Context: The transformational nature of India’s policies is becoming hard to ignore.
India’s successful Socio-nomic transformation
India’s fiscal restraint amidst pandemic: Countries which went over the top in providing massive fiscal and monetary stimuli after Covid laid their economies low did not get bang for the buck.
In fact, they may be heading for a debt trap.
Reformative economic reforms: The difference between economic reforms of 1991 and 2014-21 period is that the former was driven by bankruptcy, the latter by pure reformative intent.
Phase of Socio-political venture capitalism at work: Investment in many start-ups and schemes knowing full well that 60-70 per cent of his investee companies and schemes will fail, 10-15 per cent will deliver in spades, and the remaining 20-30 per cent will do reasonably well to justify the investment.
Swachh Bharat and Ujjwala were huge successes. GST will deliver with some tweaks and in need of “root and branch” reform. For ordinary people Nal-se-Jal will be hugely beneficial.
360 degrees approach to any problem: Ujjwala, Saubhagya (providing last-mile power connections to the home), Swachh Bharat, Ayushman Bharat and Nal Se Jal are separate initiatives.
Taken together, they empower the homemaker and improve health outcomes.
Formalisation of economy: GST push for tax compliance, demonetisation, and the extension of social security benefits to many more workers Indian business has taken a big leap towards formalisation.

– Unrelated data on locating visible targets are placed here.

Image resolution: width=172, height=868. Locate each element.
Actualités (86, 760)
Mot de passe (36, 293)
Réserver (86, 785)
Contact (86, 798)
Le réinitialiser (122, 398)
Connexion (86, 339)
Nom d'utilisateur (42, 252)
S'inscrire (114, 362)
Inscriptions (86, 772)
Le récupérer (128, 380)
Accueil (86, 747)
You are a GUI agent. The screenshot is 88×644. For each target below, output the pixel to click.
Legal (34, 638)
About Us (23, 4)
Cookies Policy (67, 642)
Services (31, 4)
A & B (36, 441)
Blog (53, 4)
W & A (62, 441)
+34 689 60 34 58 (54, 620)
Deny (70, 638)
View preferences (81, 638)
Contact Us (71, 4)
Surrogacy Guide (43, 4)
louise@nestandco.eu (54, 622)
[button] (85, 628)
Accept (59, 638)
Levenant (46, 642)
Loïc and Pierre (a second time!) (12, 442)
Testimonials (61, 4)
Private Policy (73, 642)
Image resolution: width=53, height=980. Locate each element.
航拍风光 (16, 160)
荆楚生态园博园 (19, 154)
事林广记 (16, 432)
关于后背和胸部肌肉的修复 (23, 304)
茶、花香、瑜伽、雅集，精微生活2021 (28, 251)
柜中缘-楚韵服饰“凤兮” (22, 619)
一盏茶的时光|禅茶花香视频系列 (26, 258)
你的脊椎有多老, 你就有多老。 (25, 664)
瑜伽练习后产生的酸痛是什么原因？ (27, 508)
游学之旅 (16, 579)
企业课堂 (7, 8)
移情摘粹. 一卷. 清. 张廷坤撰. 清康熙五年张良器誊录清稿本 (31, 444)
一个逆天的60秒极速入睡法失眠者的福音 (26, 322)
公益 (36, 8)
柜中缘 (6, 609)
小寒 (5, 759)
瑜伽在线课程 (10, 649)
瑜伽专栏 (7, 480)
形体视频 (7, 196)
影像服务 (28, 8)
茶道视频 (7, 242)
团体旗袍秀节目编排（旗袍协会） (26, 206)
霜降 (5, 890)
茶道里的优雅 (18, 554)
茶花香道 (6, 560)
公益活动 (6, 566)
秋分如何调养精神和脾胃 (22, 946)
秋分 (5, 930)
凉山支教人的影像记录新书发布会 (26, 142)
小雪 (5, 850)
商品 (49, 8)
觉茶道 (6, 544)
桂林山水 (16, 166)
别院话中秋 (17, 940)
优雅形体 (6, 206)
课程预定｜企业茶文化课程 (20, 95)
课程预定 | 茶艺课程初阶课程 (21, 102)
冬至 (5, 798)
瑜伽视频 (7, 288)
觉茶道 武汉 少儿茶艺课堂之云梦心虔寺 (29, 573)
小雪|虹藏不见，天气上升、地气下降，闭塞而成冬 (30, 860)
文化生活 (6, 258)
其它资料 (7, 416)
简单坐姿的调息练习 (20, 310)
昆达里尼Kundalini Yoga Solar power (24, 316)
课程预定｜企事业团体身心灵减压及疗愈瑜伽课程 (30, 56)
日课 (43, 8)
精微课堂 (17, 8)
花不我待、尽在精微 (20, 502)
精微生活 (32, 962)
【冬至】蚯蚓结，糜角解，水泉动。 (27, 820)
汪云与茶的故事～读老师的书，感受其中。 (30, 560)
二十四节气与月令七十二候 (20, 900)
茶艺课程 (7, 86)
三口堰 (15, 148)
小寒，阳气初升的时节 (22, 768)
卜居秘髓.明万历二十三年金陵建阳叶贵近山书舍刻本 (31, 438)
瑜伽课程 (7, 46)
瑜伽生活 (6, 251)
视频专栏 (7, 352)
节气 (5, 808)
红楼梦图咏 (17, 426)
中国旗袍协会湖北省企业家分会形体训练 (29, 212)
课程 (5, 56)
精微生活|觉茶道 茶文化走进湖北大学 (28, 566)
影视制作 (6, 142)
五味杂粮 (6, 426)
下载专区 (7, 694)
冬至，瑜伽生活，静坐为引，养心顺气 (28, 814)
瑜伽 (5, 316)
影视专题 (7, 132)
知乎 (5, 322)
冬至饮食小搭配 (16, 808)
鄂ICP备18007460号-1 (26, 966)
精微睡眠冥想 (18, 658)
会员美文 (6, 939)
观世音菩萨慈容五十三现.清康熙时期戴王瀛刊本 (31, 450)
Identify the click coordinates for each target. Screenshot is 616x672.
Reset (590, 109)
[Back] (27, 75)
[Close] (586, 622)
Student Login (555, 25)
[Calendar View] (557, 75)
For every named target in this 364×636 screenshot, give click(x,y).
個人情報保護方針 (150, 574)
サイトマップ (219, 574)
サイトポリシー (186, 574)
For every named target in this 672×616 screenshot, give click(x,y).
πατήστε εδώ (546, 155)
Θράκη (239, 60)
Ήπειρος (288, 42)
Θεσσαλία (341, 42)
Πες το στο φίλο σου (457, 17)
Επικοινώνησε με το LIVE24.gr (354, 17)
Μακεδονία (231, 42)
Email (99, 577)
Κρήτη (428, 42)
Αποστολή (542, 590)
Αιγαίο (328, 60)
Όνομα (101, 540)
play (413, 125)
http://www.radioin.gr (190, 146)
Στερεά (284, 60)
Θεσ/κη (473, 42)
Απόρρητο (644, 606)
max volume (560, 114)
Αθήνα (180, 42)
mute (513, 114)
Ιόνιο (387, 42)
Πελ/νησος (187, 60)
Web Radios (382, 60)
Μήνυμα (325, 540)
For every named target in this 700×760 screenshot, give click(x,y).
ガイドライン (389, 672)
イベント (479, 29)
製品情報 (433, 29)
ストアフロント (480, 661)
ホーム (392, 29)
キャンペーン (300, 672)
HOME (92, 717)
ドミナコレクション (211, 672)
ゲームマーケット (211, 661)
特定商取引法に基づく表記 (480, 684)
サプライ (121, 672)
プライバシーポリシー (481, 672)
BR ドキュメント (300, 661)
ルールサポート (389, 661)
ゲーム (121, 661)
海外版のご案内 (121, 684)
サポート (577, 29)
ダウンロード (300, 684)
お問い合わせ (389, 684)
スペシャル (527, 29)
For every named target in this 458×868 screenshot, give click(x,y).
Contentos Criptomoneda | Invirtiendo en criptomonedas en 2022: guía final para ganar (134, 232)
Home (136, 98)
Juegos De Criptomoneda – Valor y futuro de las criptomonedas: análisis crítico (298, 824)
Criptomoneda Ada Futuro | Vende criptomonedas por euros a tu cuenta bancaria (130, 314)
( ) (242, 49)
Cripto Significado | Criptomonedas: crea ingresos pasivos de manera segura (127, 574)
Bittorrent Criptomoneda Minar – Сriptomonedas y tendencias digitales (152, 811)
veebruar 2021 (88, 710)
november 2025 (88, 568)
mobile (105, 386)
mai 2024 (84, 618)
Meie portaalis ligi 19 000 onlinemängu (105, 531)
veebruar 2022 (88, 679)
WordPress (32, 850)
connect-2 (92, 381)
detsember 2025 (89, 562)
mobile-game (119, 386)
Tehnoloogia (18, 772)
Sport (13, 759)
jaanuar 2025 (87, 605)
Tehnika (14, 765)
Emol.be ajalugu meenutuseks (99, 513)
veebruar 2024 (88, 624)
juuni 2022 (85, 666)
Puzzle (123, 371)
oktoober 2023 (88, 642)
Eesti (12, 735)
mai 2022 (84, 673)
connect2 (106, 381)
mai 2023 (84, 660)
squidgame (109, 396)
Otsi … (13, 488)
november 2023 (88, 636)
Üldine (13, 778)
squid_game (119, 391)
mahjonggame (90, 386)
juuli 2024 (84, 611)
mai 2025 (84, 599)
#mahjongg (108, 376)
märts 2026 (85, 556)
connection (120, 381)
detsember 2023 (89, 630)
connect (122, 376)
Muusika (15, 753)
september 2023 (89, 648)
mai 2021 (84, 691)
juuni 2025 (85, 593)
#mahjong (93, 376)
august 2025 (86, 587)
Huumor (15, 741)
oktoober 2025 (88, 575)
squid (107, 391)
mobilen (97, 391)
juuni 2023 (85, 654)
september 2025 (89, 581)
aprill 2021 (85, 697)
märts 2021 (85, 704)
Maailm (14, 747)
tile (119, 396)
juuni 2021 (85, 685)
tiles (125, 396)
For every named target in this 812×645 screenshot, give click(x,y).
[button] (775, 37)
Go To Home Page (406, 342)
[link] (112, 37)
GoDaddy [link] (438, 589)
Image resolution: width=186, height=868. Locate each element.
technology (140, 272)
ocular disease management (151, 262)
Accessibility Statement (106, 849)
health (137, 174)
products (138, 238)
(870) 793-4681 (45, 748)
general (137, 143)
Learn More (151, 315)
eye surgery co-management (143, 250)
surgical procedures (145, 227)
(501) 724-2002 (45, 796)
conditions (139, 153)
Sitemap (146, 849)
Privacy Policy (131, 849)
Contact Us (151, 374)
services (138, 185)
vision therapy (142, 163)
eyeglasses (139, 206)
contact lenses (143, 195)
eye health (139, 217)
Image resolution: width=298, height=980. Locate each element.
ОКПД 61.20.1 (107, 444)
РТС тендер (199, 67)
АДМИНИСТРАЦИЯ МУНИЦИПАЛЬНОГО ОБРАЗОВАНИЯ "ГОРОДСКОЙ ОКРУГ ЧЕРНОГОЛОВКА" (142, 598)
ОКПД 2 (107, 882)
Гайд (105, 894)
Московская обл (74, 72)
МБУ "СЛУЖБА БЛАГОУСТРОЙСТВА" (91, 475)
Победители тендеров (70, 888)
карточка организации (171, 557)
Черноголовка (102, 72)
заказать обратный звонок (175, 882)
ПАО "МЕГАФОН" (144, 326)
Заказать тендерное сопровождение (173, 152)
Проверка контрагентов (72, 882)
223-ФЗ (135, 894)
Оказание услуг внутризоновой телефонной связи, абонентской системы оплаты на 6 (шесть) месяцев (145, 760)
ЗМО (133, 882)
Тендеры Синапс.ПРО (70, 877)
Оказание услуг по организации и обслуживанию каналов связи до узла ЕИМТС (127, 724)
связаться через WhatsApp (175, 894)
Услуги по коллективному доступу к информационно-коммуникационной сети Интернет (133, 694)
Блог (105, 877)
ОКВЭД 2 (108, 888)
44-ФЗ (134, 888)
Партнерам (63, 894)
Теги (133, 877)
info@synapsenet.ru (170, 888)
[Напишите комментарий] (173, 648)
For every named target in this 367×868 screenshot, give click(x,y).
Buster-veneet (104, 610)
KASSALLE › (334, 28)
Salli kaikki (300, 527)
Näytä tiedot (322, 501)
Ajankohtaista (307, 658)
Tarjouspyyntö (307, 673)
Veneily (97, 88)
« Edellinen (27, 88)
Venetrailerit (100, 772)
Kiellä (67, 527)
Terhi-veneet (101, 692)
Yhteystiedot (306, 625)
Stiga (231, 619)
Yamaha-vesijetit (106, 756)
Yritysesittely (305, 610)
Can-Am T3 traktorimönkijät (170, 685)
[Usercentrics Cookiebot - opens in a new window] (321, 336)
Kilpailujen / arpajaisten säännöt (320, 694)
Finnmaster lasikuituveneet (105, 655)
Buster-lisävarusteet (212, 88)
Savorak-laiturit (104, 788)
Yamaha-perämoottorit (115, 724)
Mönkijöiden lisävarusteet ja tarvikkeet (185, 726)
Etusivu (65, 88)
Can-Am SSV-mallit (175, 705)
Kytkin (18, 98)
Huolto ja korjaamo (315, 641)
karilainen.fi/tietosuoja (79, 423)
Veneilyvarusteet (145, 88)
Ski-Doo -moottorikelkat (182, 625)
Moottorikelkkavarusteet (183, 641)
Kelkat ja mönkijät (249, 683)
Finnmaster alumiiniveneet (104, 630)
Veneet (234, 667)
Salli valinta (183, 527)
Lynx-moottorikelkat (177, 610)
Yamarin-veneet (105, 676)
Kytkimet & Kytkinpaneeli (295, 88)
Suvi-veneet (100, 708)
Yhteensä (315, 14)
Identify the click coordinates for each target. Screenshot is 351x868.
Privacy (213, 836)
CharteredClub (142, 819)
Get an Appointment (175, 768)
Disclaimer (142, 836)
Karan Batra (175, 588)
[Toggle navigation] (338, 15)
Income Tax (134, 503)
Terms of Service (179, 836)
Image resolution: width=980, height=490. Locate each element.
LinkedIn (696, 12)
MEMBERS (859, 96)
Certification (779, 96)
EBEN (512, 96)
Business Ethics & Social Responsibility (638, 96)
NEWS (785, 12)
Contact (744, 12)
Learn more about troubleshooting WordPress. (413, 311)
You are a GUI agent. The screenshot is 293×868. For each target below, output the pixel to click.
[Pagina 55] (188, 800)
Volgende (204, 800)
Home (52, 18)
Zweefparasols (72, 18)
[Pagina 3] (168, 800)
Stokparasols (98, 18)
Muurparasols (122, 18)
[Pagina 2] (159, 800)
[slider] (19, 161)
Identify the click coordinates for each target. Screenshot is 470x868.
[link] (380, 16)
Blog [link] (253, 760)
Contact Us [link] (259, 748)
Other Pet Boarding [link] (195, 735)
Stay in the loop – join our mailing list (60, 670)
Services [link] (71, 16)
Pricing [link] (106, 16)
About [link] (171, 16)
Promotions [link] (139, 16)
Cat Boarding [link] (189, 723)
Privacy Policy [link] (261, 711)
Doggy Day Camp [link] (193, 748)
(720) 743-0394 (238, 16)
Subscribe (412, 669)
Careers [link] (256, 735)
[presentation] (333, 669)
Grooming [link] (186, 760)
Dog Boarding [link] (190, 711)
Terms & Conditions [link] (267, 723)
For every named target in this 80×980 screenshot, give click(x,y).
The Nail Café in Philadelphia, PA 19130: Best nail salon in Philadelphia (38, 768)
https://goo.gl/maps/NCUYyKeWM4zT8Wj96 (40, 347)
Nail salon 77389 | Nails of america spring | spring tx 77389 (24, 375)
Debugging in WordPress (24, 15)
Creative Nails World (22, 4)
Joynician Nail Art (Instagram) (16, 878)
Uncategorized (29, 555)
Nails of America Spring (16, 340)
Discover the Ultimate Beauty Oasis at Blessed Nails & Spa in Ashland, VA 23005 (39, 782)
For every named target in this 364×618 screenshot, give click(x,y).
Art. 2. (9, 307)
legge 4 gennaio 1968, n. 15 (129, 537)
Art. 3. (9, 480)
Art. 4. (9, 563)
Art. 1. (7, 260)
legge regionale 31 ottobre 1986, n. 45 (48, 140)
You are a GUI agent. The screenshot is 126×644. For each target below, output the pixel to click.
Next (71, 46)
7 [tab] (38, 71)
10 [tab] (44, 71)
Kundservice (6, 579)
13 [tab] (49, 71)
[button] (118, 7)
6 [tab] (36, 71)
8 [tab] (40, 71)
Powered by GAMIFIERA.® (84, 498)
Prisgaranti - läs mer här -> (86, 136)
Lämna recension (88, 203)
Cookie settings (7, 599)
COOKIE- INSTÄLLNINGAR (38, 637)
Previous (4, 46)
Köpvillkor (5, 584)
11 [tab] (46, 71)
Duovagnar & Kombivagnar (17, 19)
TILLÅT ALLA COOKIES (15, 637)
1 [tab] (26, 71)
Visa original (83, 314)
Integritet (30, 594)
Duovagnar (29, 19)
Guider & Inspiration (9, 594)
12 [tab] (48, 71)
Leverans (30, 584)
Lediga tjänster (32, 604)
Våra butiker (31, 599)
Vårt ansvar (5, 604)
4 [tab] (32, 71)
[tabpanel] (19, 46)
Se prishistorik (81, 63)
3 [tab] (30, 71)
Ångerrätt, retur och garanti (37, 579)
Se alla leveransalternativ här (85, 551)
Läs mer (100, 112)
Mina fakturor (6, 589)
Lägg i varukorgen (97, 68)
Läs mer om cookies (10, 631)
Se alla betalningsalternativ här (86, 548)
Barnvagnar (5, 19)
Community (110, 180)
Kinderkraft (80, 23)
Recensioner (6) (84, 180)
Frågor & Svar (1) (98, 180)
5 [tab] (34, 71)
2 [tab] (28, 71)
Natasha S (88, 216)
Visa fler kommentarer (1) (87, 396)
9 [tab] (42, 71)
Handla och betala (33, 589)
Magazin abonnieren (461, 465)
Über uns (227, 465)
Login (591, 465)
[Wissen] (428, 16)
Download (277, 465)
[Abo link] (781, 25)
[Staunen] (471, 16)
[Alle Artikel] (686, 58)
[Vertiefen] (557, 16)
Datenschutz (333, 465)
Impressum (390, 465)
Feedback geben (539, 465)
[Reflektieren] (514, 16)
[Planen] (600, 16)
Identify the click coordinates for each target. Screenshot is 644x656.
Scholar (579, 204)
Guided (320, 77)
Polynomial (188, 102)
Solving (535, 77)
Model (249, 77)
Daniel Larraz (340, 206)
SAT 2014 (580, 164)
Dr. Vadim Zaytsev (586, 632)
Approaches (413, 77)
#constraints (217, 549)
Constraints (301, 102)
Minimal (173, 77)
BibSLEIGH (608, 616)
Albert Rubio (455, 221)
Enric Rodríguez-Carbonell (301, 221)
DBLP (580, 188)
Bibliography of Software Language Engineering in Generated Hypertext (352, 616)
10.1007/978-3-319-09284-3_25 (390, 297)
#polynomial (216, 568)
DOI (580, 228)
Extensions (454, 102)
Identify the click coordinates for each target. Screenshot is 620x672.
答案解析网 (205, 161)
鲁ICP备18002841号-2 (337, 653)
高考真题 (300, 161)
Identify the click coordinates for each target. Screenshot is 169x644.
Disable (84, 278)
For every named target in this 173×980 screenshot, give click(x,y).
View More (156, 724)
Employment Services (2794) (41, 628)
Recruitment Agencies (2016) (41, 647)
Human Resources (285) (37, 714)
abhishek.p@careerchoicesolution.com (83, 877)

Jan Dhan, DBT and unified payments interface, more Indians are now part of formal financial sector.
e-Shram portal for migrant labour, gig economy workers are being visibly formalised.
Supply-side reforms: Building an internal supply chain for inputs and products at a time when global supply chains have broken down.
Atmanirbhar Bharat and production-linked incentives are not about import substitution. Globalisation cannot work unless there is strong localisation.
Successful Vaccination drives: Initiative involved many actors working together all the time. Government labs and private companies worked in partnership to create two high-volume India-made vaccines at low unit costs.